[WORK INSTRUCTION]
Count the lines in the records below that contain the word "your", and reply with the number alone.

[DATA TO PROCESS]
▬▬▬▬▬▬
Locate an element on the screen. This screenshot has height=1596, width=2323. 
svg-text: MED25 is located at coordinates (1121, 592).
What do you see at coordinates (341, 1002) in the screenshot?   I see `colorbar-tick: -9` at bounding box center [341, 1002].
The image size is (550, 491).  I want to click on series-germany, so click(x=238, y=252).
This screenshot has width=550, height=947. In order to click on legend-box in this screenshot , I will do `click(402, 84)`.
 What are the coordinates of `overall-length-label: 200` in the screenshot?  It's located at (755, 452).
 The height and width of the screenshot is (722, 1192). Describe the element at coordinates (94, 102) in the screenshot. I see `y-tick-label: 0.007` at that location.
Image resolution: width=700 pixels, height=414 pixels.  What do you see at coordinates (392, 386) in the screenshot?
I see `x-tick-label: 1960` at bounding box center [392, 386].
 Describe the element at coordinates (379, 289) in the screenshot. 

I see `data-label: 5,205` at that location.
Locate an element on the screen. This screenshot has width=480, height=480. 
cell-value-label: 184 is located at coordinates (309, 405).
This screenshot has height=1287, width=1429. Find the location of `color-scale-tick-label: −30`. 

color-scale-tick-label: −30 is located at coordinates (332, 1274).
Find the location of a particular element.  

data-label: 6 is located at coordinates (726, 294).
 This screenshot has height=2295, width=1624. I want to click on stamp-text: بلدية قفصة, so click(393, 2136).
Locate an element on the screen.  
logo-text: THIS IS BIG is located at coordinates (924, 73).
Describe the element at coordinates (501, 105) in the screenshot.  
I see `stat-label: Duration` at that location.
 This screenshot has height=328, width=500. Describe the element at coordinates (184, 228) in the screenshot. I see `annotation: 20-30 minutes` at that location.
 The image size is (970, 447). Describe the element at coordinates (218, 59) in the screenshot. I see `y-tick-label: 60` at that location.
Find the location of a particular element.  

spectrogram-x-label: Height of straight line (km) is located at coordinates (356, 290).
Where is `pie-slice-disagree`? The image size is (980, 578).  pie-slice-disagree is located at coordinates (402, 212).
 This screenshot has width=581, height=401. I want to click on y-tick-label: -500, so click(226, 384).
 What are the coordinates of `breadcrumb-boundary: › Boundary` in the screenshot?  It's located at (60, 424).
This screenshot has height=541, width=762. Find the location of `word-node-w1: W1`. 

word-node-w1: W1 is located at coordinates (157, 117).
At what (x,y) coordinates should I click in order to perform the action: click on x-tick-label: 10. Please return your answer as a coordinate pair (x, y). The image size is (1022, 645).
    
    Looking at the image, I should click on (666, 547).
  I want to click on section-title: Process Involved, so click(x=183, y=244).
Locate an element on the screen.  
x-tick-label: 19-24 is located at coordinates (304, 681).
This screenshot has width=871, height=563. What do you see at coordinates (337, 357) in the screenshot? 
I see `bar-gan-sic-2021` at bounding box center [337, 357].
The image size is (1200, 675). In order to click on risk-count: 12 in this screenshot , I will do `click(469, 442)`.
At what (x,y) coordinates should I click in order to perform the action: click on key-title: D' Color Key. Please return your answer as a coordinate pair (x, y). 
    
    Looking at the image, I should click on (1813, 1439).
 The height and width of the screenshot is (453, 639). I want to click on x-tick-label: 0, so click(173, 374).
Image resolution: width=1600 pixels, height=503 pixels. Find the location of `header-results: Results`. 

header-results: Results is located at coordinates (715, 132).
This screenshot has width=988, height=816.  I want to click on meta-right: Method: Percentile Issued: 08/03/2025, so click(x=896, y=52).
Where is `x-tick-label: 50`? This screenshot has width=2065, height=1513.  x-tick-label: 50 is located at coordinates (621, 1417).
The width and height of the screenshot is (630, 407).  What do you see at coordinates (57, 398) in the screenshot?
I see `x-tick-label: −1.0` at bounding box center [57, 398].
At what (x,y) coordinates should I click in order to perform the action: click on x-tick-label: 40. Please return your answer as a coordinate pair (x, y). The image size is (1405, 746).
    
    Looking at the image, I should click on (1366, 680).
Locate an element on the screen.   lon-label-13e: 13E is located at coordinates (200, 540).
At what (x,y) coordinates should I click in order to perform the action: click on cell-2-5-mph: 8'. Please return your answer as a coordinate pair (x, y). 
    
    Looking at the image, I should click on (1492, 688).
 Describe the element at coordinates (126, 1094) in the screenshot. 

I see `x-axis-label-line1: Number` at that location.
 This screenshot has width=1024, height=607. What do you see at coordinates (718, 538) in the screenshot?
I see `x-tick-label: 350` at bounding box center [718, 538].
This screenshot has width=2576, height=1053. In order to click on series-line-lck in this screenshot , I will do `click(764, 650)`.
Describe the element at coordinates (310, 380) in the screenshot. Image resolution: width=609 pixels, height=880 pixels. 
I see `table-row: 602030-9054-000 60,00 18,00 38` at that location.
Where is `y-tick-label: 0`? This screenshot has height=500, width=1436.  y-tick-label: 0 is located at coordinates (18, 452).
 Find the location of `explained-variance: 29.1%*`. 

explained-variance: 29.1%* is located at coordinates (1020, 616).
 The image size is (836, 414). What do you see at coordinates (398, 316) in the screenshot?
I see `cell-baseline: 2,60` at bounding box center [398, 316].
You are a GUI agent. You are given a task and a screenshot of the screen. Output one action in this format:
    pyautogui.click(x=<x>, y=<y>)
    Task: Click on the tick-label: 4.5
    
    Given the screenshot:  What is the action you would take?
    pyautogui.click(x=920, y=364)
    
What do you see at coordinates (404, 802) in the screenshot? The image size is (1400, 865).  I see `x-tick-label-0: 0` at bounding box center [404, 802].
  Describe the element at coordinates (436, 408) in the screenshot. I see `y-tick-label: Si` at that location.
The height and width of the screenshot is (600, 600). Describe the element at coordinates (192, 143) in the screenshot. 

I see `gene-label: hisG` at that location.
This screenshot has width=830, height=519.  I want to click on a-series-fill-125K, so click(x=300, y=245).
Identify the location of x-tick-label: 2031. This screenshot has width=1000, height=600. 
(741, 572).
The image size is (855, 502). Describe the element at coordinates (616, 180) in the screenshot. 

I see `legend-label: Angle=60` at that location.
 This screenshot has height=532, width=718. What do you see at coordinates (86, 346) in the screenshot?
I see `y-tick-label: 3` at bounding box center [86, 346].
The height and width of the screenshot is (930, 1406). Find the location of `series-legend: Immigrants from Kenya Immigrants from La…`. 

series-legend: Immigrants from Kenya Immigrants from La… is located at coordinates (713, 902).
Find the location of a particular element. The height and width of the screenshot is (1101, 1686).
▬▬▬▬▬▬
[SOLUTION FOR THIS PROBLEM]
4